Perhaps the most remarkable item in President Trump’s first State of the Union Address and its official rebuttal by Rep. Joe Kennedy (D-Mass.) was the failure to mention dire global warming/climate change, drastic sea level rise, and the many ills that have been prophesized if we continue to burn hydrocarbons and emit carbon dioxide. Is a new realization occurring that we will not overheat or drown in acidic waters? Probably not. The alarmists will continue to attack President Trump for his climate policies and gently criticize Kennedy for his oversight. After all, decades of propaganda cannot be overcome with a single speech.

Kenneth Haapala
President
Science and Environmental Policy Project (SEPP)
Ken@Haapala.com
312/377-4000


“President Trump did an excellent job of highlighting his successes and the future goals he desires while facing every day the incredible partisanship in Washington. I would welcome the president taking up the mantle of Ronald Reagan and further restrain Washington by calling upon six remaining states to pass an Article V resolution for a convention to propose a balanced budget amendment. Bringing fiscal order to Washington and avoiding a certain economic collapse could indeed become the Trump administration's greatest legacy!”

Dave Guldenschuh
Policy Advisor, Constitutional Reform
The Heartland Institute
dfg@guldenschuhlaw.com
312/377-4000


“President Trump touched on most of what we all expected during tonight’s State of the Union: making America great again, trade, immigration, and tax cuts. But despite his focus on education reform during the election, Trump did not even mention federal funding reallocations or a federal tax-credit scholarship program enabling school choice all across the nation.

“What a relief.

“After all, because federal education dollars are public, government officials could decide that all voucher-accepting schools must do the same things public schools do. Regulated school choice programs could nudge otherwise independent private schools to essentially become public schools. And what would be the point of turning private schools into the same types of institutions that are failing these children in the first place?”

Corey DeAngelis
Distinguished Doctoral Fellow, University of Arkansas
Policy Advisor, The Heartland Institute
cadeange@email.uark.edu
312/377-4000


 “I call last night's State of the Union 'the night the Democratic party died.' It's perfectly fine to be respectfully opposed to the politics of one party or president. That's politics. What happened last night was offensive and disrespectful.

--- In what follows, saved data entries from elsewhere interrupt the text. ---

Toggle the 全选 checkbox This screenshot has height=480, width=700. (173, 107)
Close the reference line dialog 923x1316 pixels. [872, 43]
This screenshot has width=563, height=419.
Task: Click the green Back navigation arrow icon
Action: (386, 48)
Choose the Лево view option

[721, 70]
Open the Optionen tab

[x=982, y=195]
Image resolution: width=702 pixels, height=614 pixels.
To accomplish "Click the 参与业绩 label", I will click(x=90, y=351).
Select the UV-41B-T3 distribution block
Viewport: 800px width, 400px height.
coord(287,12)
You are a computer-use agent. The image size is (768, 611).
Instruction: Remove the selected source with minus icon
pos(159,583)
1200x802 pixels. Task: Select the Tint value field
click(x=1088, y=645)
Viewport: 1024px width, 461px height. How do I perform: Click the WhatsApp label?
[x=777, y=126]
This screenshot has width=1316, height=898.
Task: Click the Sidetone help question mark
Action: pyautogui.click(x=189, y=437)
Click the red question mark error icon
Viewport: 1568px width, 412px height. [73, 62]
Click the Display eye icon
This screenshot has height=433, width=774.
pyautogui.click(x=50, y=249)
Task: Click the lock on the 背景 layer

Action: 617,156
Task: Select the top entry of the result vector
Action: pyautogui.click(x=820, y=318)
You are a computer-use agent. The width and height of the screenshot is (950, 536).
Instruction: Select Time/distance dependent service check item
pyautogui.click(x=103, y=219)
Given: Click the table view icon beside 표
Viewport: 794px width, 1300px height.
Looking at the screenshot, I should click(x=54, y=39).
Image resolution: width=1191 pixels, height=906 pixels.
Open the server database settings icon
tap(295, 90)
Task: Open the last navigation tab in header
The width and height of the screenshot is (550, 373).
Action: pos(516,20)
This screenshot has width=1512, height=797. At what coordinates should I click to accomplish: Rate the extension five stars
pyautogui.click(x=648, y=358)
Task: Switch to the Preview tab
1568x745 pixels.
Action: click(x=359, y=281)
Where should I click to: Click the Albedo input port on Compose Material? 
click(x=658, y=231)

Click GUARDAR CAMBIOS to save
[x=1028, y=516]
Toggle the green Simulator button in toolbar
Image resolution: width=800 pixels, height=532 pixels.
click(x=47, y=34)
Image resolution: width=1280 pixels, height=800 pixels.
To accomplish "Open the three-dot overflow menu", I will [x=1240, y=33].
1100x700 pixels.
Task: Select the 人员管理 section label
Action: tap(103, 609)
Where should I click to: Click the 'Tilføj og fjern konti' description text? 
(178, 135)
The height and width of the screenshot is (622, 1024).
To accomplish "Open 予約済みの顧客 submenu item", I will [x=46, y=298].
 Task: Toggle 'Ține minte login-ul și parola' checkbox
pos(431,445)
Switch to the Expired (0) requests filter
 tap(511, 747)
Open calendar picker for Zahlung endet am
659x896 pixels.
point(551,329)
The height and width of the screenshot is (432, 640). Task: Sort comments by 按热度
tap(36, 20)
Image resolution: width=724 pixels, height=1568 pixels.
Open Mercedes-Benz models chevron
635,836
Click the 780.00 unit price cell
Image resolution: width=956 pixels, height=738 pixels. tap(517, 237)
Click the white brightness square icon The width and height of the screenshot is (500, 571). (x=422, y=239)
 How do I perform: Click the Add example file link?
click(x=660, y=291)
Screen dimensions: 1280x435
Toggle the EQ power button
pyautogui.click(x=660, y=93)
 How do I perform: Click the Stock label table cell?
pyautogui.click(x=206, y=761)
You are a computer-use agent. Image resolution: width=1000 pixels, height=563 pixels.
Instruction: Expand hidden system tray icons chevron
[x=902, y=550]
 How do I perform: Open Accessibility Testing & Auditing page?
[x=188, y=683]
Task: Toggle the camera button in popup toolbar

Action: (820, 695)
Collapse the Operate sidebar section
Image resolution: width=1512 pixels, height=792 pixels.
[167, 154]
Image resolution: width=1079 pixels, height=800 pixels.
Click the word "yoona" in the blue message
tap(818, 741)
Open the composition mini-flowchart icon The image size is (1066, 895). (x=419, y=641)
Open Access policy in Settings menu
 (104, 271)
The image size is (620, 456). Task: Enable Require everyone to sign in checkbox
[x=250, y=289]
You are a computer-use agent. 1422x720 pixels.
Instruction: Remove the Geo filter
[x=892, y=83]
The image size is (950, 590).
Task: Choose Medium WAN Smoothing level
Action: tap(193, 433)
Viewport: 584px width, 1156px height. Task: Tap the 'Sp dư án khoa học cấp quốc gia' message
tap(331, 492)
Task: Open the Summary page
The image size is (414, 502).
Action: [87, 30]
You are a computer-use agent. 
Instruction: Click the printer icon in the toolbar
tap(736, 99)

“Democrats were outed as the party that’s rooting for America's failure. Rooting against a booming economy. Rooting for misery, instead of prosperity. Rooting against jobs. Angry about the lowest black unemployment rate ever. Angry about the lowest Hispanic unemployment rate ever. Angry at the lowest female unemployment rate in 18 years. Angry at the highest optimism by small business owners and manufacturers in history. Democrats are angry at patriotism and love of country. They sat stone-faced while Republicans stood for the flag and national anthem. Democrats walked out angrily over chants of ‘USA, USA, USA!' 

“Last night was shocking. A sad reality check on what Democrats really stand for. Turn out the lights, there is no one left to support the Democratic Party we saw last night except for illegal aliens, radicals, Marxists, felons and welfare addicts. It's clear they are the party that wants to 'Make America Miserable Again.’”

Wayne Allyn Root
Former Libertarian Vice Presidential Nominee
Policy Advisor, The Heartland Institute
wayne@rootforamerica.com
312/377-4000

Wayne Allyn Root is the host of “WAR Now: The Wayne Allyn Root Show” on USA Radio Network and Newsmax TV.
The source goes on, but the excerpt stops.